• _Text to read_:
- - -

Question

$$ {\displaystyle -x+y+z=-1}$$ $$ {\displaystyle x+y-2z=7}$$ $$ {\displaystyle 4x-2y+2z=-4}$$

Answer

**step1 Eliminate 'x' from equations (1) and (2)**

We are given the following system of linear equations:

$$-x+y+z=-1 \quad \text{(Equation 1)}$$

$$x+y-2z=7 \quad \text{(Equation 2)}$$

$$4x-2y+2z=-4 \quad \text{(Equation 3)}$$

To eliminate the variable 'x' from the first two equations, add Equation 1 and Equation 2.

$$(-x+y+z) + (x+y-2z) = -1 + 7$$

$$(-x+x) + (y+y) + (z-2z) = 6$$

$$0 + 2y - z = 6$$

$$2y - z = 6 \quad \text{(Equation 4)}$$

**step2 Eliminate 'x' from equations (1) and (3)**

To eliminate 'x' from Equation 1 and Equation 3, we can multiply Equation 1 by 4 and then add the result to Equation 3.

$$4 \times (-x+y+z) = 4 \times (-1)$$

$$-4x+4y+4z = -4 \quad \text{(Modified Equation 1)}$$

Now, add this modified Equation 1 to Equation 3:

$$(-4x+4y+4z) + (4x-2y+2z) = -4 + (-4)$$

$$(-4x+4x) + (4y-2y) + (4z+2z) = -8$$

$$0 + 2y + 6z = -8$$

$$2y + 6z = -8 \quad \text{(Equation 5)}$$

**step3 Solve the system of two variables (y and z)**

We now have a system of two linear equations with two variables:

$$2y - z = 6 \quad \text{(Equation 4)}$$

$$2y + 6z = -8 \quad \text{(Equation 5)}$$

To eliminate 'y', subtract Equation 4 from Equation 5.

$$(2y + 6z) - (2y - z) = -8 - 6$$

$$2y + 6z - 2y + z = -14$$

$$(2y-2y) + (6z+z) = -14$$

$$0 + 7z = -14$$

$$7z = -14$$

Divide both sides by 7 to find the value of 'z'.

$$z = \frac{-14}{7}$$

$$z = -2$$

**step4 Find the value of 'y'**

Substitute the value of 'z' (which is -2) into Equation 4 to find the value of 'y'.

$$2y - (-2) = 6$$

$$2y + 2 = 6$$

Subtract 2 from both sides of the equation.

$$2y = 6 - 2$$

$$2y = 4$$

Divide both sides by 2 to find the value of 'y'.

$$y = \frac{4}{2}$$

$$y = 2$$

**step5 Find the value of 'x'**

Substitute the values of 'y' ($$y=2$$) and 'z' ($$z=-2$$) into one of the original equations. Let's use Equation 2 ($$x+y-2z=7$$) as it is simple.

- - -

• _Records shown_:
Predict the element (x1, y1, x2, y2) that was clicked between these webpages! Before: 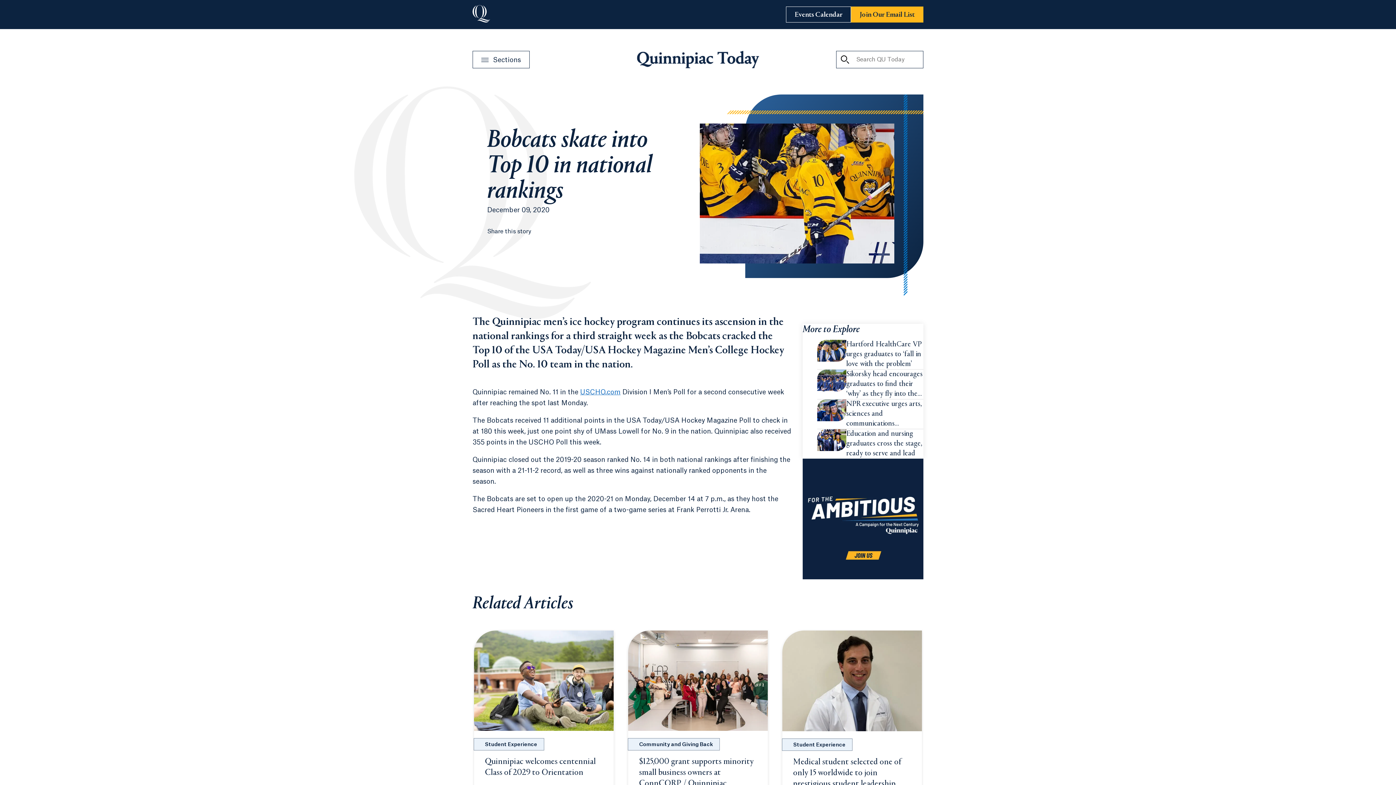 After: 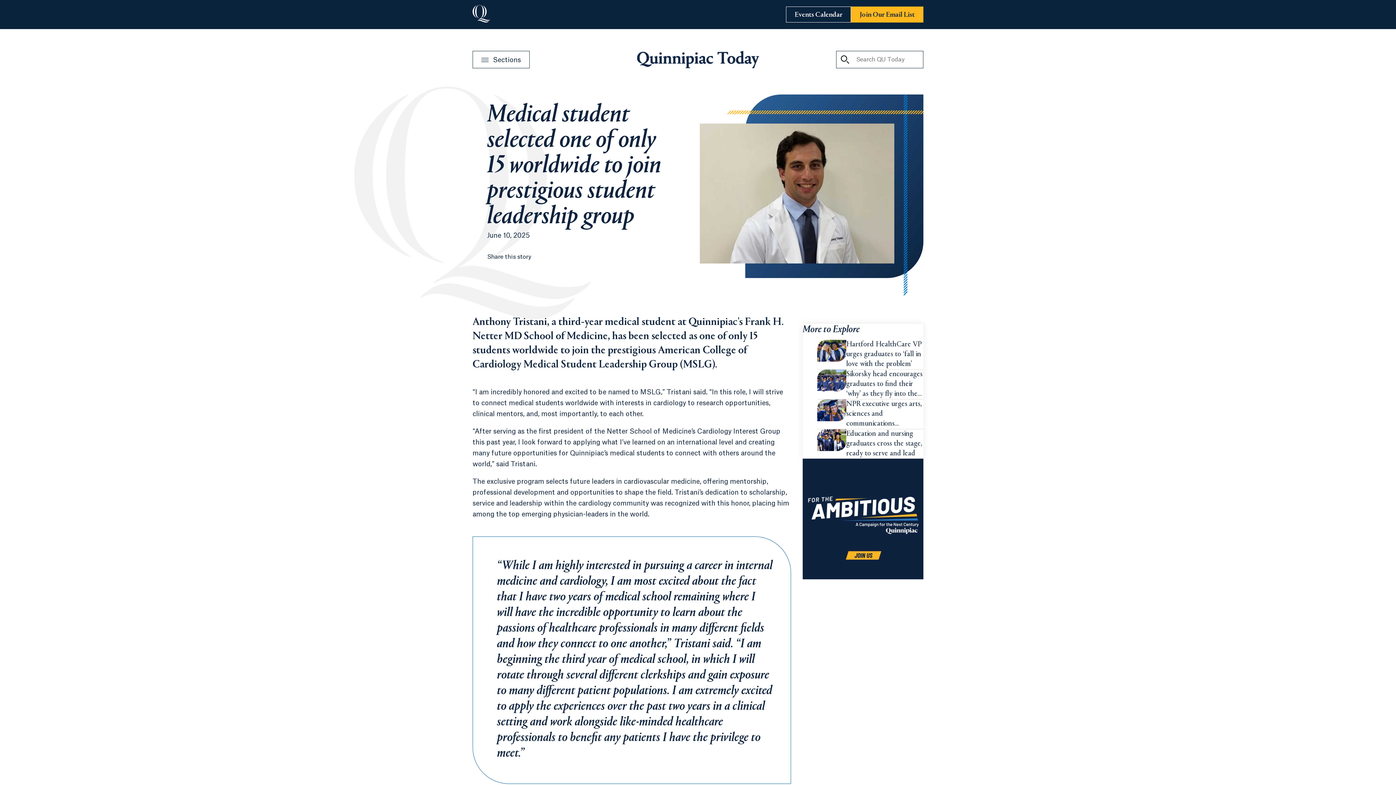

- - -

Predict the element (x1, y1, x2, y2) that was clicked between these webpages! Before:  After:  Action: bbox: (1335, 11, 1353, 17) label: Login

- - -

• _Set problem 1_:
In the linear-system solution, rewrite the paragraph beginning "To eliminate 'x' from Equation 1 and Equation 3" as a short list of steps.
• _Set problem 2_:
Which original equation does the linear-system solution pick for finding 'x', and for what reason?
• _Set problem 3_:
Carry on the linear-system solution from the point where it stops.

• _Written reply 1_:
- Multiply Equation 1 by 4.
- Add the result to Equation 3 to eliminate 'x'.

• _Written reply 2_:
It uses Equation 2, x + y − 2z = 7, because it is simple.

• _Written reply 3_:
$$x + (2) - 2(-2) = 7$$

$$x + 2 + 4 = 7$$

$$x + 6 = 7$$

Subtract 6 from both sides of the equation to find the value of 'x'.

$$x = 7 - 6$$

$$x = 1$$

**step6 Verify the solution**

To confirm the solution, substitute $$x=1$$, $$y=2$$, and $$z=-2$$ into all three original equations.

Check Equation 1: $$-x+y+z=-1$$

$$-(1) + (2) + (-2) = -1 + 2 - 2 = -1$$

This is correct.

Check Equation 2: $$x+y-2z=7$$

$$(1) + (2) - 2(-2) = 1 + 2 + 4 = 7$$

This is correct.

Check Equation 3: $$4x-2y+2z=-4$$

$$4(1) - 2(2) + 2(-2) = 4 - 4 - 4 = -4$$

This is correct. All three equations are satisfied by the found values.

Alternative answer

Answer: x = 1, y = 2, z = -2 Explain
This is a question about solving a system of three linear equations . The solving step is:

First, I looked at the three equations and thought, "How can I make them simpler?" I noticed that in the first two equations:
1) -x + y + z = -1
2) x + y - 2z = 7

If I add them together, the '-x' and '+x' will cancel out!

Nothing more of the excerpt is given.